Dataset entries
....

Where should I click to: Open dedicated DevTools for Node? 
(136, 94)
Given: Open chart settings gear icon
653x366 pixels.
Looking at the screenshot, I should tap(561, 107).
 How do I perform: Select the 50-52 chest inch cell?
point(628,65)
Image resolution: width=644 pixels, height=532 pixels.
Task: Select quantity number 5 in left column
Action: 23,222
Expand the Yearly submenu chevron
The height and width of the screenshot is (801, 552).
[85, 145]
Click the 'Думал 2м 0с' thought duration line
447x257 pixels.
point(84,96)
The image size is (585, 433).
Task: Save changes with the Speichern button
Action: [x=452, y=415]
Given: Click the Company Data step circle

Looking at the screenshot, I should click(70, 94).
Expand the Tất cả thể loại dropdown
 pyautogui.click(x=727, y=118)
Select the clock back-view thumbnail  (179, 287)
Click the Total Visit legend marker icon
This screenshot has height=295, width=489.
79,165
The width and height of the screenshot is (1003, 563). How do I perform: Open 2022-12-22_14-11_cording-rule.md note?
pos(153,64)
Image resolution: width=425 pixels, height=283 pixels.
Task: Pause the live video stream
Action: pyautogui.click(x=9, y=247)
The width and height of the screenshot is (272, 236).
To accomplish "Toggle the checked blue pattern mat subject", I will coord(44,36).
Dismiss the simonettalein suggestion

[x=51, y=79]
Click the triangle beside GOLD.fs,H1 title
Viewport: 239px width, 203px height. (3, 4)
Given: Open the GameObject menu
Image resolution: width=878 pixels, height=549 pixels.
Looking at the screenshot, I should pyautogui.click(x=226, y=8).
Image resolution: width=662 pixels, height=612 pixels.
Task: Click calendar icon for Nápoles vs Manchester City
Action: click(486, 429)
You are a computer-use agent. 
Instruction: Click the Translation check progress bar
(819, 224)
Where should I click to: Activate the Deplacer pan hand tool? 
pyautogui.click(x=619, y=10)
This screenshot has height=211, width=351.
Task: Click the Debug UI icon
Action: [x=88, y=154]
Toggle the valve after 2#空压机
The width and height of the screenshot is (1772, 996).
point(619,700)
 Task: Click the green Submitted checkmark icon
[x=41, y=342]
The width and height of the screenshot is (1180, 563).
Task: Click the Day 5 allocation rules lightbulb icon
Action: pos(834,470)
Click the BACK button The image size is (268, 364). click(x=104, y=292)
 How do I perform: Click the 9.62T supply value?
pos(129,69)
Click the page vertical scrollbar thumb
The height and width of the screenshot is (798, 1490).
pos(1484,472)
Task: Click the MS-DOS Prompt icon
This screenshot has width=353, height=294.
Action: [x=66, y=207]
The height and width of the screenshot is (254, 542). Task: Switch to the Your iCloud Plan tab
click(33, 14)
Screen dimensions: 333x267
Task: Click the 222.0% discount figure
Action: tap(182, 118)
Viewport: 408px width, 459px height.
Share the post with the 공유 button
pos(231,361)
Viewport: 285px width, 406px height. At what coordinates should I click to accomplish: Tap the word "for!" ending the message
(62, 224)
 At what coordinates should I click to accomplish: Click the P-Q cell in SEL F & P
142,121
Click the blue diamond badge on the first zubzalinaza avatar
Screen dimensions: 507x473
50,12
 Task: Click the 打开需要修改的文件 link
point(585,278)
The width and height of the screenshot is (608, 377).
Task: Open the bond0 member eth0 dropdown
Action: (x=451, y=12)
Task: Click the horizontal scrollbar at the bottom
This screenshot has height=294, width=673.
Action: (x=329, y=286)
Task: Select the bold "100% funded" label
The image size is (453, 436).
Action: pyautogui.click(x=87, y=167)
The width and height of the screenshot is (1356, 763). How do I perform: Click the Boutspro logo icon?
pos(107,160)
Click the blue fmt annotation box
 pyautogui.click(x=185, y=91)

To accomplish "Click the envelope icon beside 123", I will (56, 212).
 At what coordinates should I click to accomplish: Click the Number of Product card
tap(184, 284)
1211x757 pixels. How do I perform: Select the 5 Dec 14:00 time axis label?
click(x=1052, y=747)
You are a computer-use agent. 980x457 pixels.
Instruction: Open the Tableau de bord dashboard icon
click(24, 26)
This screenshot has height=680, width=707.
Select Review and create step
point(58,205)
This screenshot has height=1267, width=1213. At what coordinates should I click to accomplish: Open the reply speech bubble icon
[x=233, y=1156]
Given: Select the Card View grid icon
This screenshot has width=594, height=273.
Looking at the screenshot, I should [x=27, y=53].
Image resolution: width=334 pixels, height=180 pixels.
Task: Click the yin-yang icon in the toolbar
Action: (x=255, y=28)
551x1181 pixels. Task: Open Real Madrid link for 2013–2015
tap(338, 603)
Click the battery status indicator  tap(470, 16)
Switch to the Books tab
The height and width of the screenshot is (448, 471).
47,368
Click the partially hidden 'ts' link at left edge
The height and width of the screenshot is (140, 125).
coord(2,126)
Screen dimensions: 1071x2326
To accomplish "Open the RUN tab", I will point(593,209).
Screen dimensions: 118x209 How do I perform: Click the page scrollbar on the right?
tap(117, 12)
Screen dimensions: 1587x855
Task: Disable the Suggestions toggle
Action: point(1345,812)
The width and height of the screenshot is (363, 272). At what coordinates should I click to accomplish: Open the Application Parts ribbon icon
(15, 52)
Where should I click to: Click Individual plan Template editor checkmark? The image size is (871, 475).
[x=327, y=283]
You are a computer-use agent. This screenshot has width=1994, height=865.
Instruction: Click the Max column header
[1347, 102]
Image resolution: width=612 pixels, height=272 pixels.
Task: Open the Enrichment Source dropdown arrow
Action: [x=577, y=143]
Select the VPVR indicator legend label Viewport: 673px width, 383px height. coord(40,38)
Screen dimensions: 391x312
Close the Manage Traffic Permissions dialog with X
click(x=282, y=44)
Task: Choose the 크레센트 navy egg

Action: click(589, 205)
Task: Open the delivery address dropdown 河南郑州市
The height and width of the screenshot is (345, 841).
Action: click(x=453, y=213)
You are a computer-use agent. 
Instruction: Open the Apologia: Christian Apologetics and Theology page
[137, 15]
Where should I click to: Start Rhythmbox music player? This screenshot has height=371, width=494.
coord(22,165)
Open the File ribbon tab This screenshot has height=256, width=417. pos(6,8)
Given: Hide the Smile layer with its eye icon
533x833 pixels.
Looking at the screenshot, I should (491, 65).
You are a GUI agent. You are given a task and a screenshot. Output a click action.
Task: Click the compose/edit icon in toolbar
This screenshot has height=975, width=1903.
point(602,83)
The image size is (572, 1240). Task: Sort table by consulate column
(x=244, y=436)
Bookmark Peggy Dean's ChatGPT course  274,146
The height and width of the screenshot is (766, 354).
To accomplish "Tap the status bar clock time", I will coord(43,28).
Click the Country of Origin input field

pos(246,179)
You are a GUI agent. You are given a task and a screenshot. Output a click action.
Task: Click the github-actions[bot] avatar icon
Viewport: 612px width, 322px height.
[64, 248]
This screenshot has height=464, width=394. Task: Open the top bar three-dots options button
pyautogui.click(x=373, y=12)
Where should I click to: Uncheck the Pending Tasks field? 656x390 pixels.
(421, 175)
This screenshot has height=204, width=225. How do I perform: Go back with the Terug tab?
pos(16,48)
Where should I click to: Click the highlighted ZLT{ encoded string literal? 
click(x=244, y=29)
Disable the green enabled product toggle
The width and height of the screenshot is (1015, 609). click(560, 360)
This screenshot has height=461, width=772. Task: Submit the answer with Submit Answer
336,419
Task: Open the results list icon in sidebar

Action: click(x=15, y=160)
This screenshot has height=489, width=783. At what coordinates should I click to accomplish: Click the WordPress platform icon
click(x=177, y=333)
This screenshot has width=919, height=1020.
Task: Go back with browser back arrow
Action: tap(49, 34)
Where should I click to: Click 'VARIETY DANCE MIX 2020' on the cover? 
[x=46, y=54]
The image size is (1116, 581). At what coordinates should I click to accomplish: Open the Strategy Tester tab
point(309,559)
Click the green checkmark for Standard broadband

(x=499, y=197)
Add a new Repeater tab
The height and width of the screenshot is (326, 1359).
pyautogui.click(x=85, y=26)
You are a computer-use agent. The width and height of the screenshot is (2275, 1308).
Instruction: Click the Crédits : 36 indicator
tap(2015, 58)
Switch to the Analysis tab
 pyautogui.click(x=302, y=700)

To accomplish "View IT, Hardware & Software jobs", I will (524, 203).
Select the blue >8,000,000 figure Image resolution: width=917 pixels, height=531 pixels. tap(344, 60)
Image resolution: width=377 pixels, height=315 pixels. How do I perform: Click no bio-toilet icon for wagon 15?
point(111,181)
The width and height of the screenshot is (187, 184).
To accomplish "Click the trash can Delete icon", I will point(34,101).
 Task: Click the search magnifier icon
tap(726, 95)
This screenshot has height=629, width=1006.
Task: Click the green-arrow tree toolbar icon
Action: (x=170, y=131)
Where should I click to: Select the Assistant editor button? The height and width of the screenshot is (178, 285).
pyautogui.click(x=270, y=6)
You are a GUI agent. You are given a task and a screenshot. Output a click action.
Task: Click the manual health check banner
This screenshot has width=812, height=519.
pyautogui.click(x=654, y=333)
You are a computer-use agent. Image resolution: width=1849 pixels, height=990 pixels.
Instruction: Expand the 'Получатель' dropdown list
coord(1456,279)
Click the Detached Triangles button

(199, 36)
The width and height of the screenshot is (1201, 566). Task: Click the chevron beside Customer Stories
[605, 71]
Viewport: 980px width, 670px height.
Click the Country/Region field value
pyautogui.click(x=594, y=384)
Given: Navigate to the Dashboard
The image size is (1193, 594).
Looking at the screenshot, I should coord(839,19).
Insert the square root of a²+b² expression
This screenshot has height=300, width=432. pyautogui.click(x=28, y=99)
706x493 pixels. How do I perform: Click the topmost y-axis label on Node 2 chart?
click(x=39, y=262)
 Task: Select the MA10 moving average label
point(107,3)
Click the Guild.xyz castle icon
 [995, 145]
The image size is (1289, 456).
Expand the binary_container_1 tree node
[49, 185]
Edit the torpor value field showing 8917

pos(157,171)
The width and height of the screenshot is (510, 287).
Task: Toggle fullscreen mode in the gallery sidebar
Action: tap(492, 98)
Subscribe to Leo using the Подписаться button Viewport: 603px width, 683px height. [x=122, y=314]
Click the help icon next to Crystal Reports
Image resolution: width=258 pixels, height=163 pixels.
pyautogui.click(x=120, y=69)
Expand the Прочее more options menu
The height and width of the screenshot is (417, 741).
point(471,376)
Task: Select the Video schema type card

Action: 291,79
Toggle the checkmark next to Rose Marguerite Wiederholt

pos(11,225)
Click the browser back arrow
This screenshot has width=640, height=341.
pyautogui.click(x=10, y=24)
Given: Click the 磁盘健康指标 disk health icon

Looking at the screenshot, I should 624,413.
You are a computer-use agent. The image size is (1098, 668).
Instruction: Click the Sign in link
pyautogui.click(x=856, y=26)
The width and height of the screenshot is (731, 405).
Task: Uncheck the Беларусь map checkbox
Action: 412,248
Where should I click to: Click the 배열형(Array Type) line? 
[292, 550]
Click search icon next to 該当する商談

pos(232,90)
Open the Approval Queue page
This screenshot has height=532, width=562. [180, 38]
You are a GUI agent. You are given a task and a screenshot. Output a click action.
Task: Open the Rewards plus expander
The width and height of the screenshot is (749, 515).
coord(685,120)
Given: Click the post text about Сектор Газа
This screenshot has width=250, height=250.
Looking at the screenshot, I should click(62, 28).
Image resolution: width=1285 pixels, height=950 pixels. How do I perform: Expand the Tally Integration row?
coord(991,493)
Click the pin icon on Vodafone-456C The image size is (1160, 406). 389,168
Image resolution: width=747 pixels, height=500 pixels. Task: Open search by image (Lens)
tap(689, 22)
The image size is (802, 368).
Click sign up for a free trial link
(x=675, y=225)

....

- **GOAL OF THE EXERCISE**:
In the data above, how many lines contain the word "computer"? Write the number only.

- **THE COMPLETED TASK**:
7